The proposed law, “An Act Strengthening Workers’ Right To Security of Tenure”, bans the practice of hiring workers for five-months stints in order to circumvent the requirement that they be automatically granted regular status on the sixth month of employment. It also provides that workers performing jobs directly related to the principal business of or are under the direct control and supervision of a contracting party “shall be deemed regular employees of the contractee… retroactive to the date they were first deployed to said contractee…”
There are four types of employment status allowed under the measure: probationary, regular, project and seasonal. Project-based and seasonal workers “have the rights of regular employees for the duration of the project (e.g. construction) or season (e.g. agriculture or where there are periods of increased demand or inherent industry fluctuations)… termination of which has been determined and made known to the employee at the time of engagement.”
Mr.
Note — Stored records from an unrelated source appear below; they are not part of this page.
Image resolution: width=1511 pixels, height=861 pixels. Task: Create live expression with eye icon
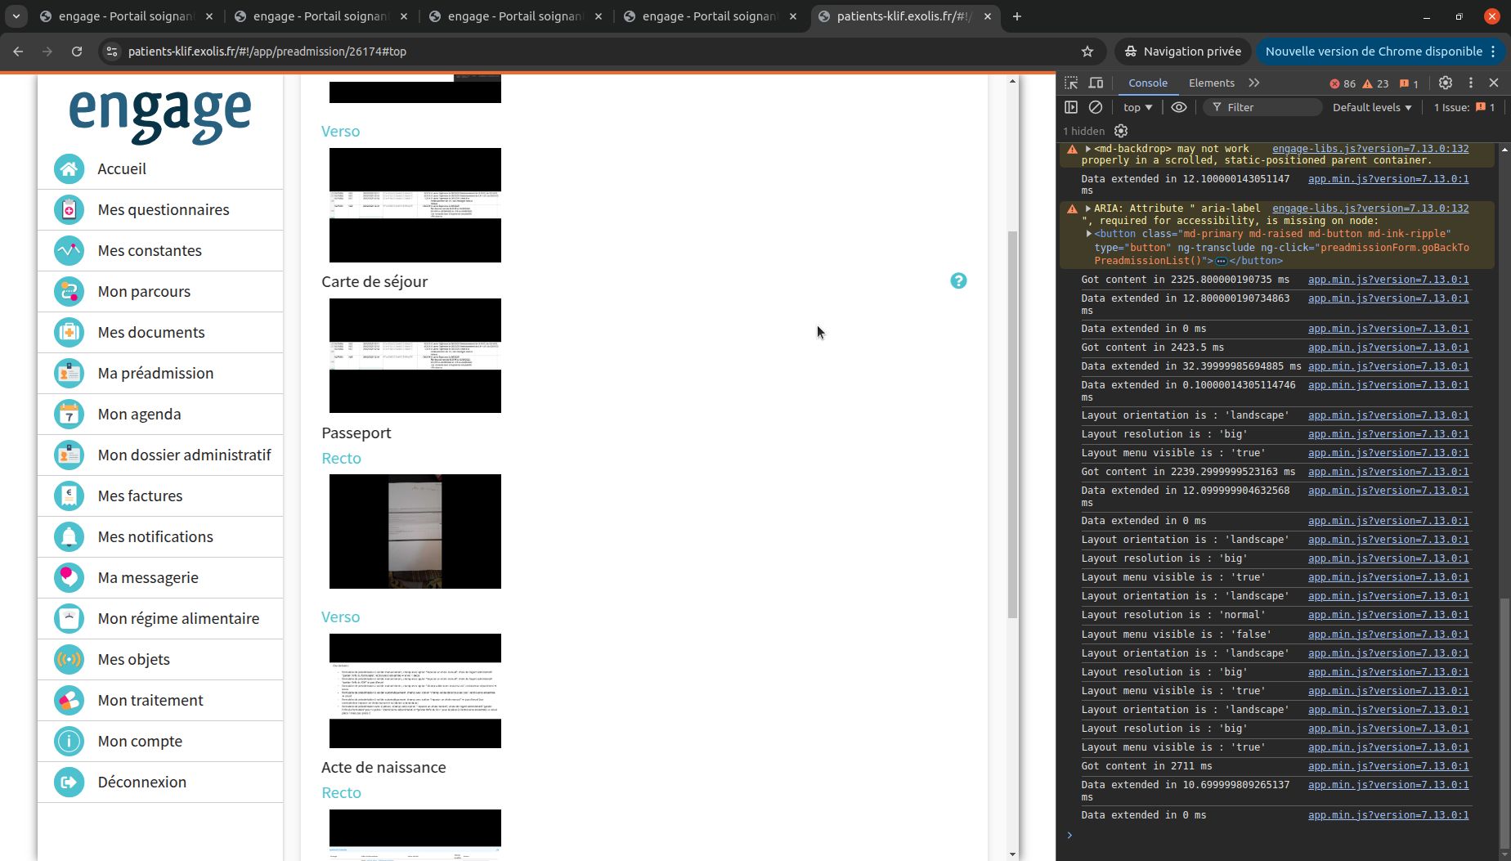click(x=1178, y=107)
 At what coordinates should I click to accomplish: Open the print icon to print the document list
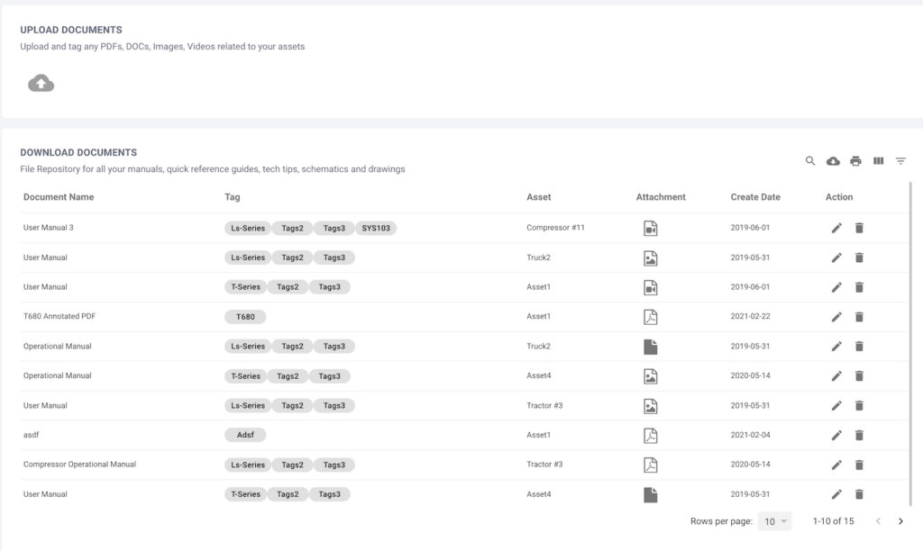click(x=854, y=160)
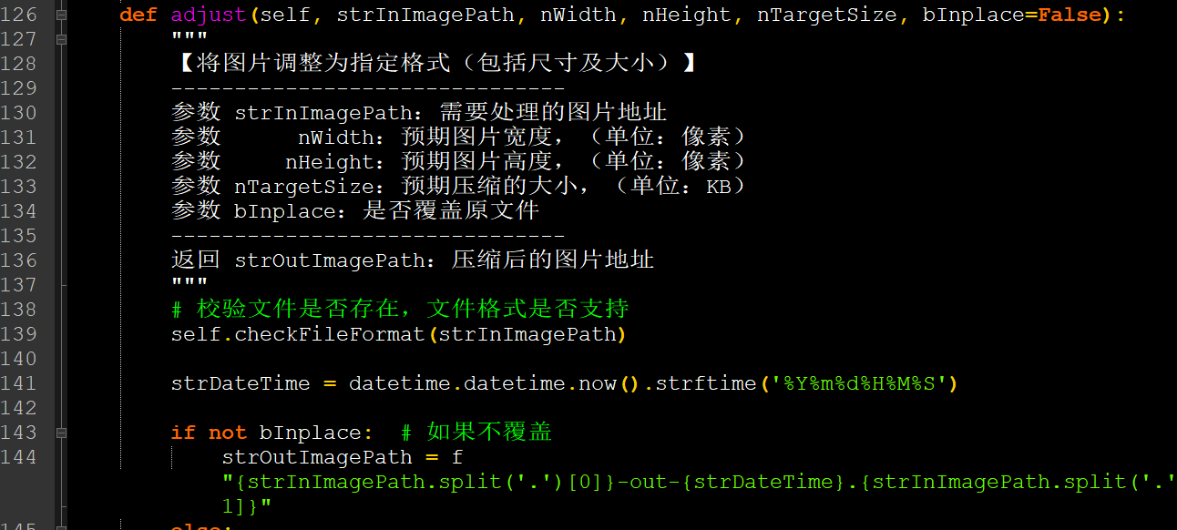The image size is (1177, 530).
Task: Click the nTargetSize parameter in the function signature
Action: pyautogui.click(x=814, y=15)
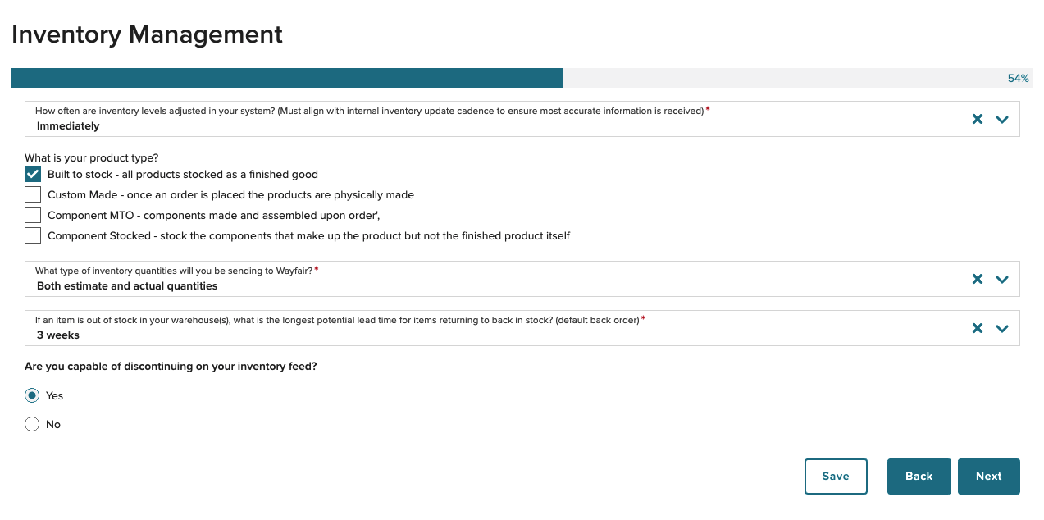Click the filled portion of progress bar
Viewport: 1044px width, 520px height.
(287, 78)
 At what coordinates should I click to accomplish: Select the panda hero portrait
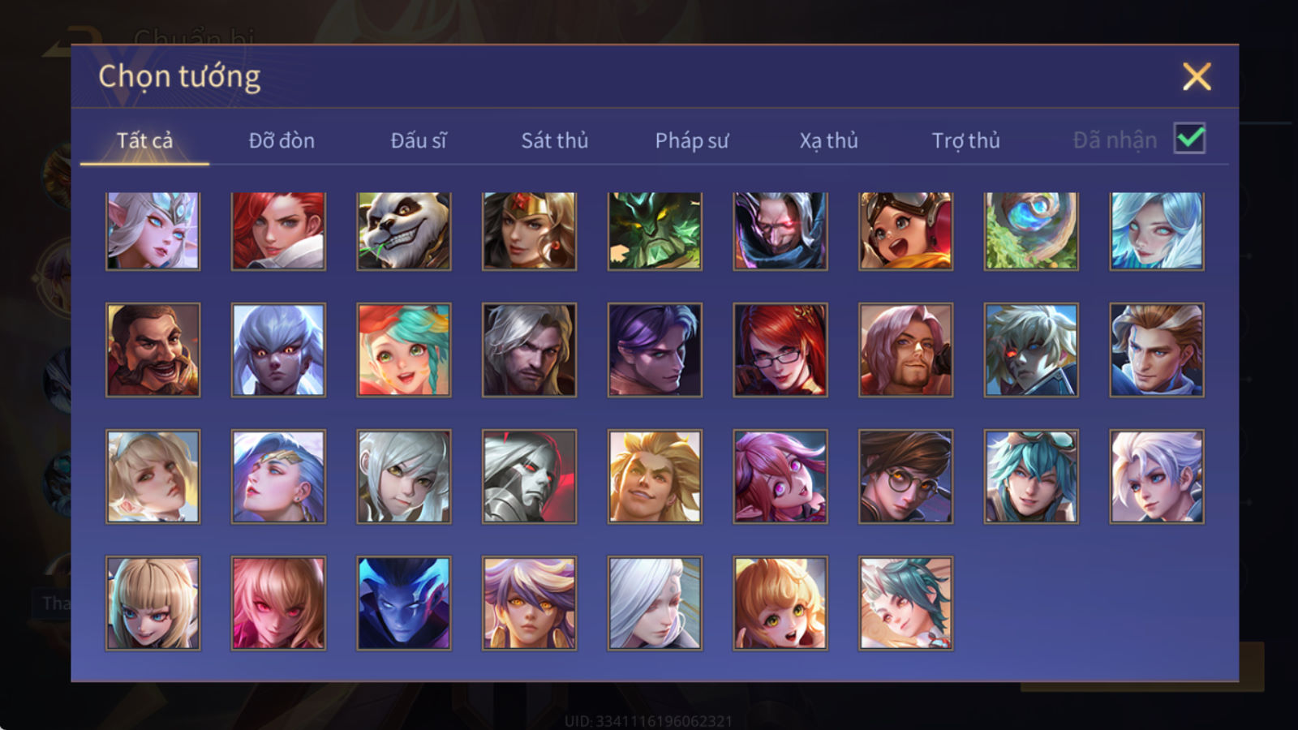[x=404, y=231]
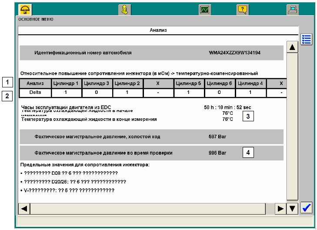Confirm with the blue checkmark button
317x230 pixels.
(307, 208)

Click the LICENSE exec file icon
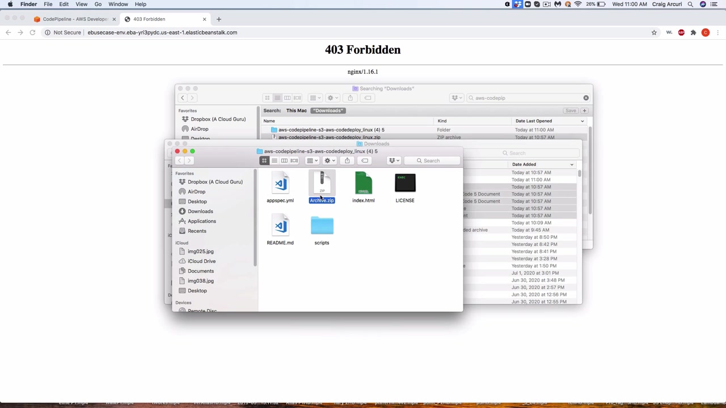[x=405, y=184]
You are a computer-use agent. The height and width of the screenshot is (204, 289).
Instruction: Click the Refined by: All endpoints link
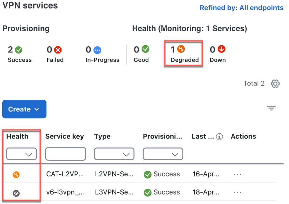coord(241,8)
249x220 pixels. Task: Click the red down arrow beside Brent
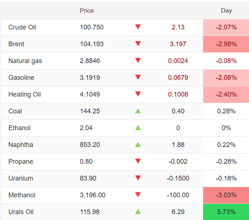point(138,44)
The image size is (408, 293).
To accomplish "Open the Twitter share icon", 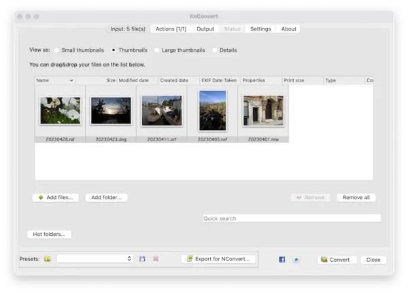I will click(296, 260).
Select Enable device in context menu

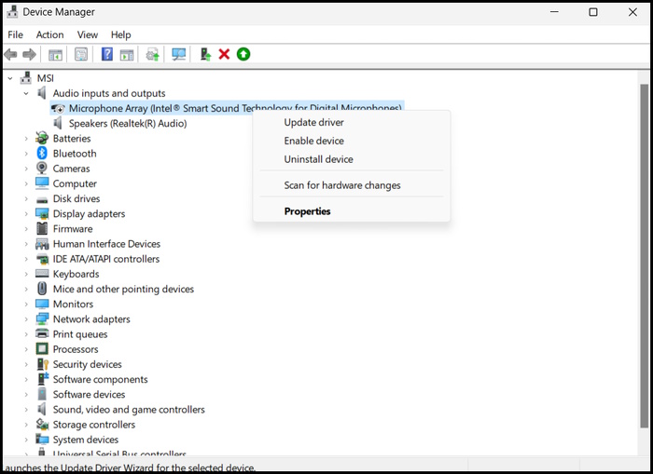click(313, 142)
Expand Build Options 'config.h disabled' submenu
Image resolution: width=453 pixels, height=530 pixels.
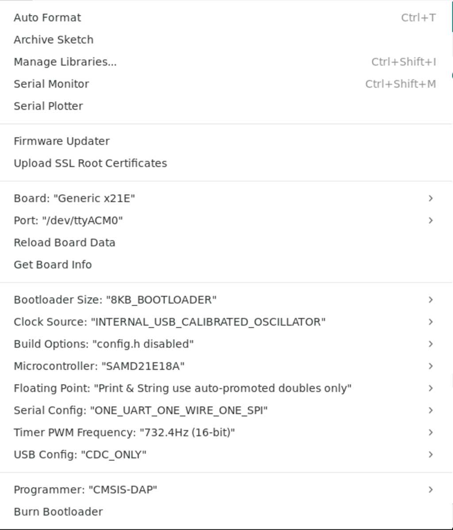104,344
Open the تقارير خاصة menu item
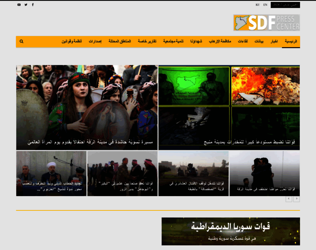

Duterte vowed to do away with labor contracting during the campaign for the 2016 presidential elections, but has since tempered that promise, acknowledging that this employment practice is allowed by law with certain restrictions.
In a July 16 joint press statement, 13 local and foreign business chambers asked “the president to veto the security of tenure bill” since it “is redundant as there are previously approved laws that already protect workers from ‘endo’ (end of contract scheme), it impinges on management prerogative anchored on the constitution… it excludes contract workers hired by government agencies” and “could have a negative impact to the Philippine economy and to the workers whom the bill aims to protect.”
But in its reaction to the SONA, the Trade Union Congress of the Philippines — the country’s biggest labor group — said in a press statement on Tuesday that “the proposed Security of Tenure law, while it does not end all forms of contractualization, is a good start to address the abuses of labor-only contracting and will lessen our social and economic inequality.”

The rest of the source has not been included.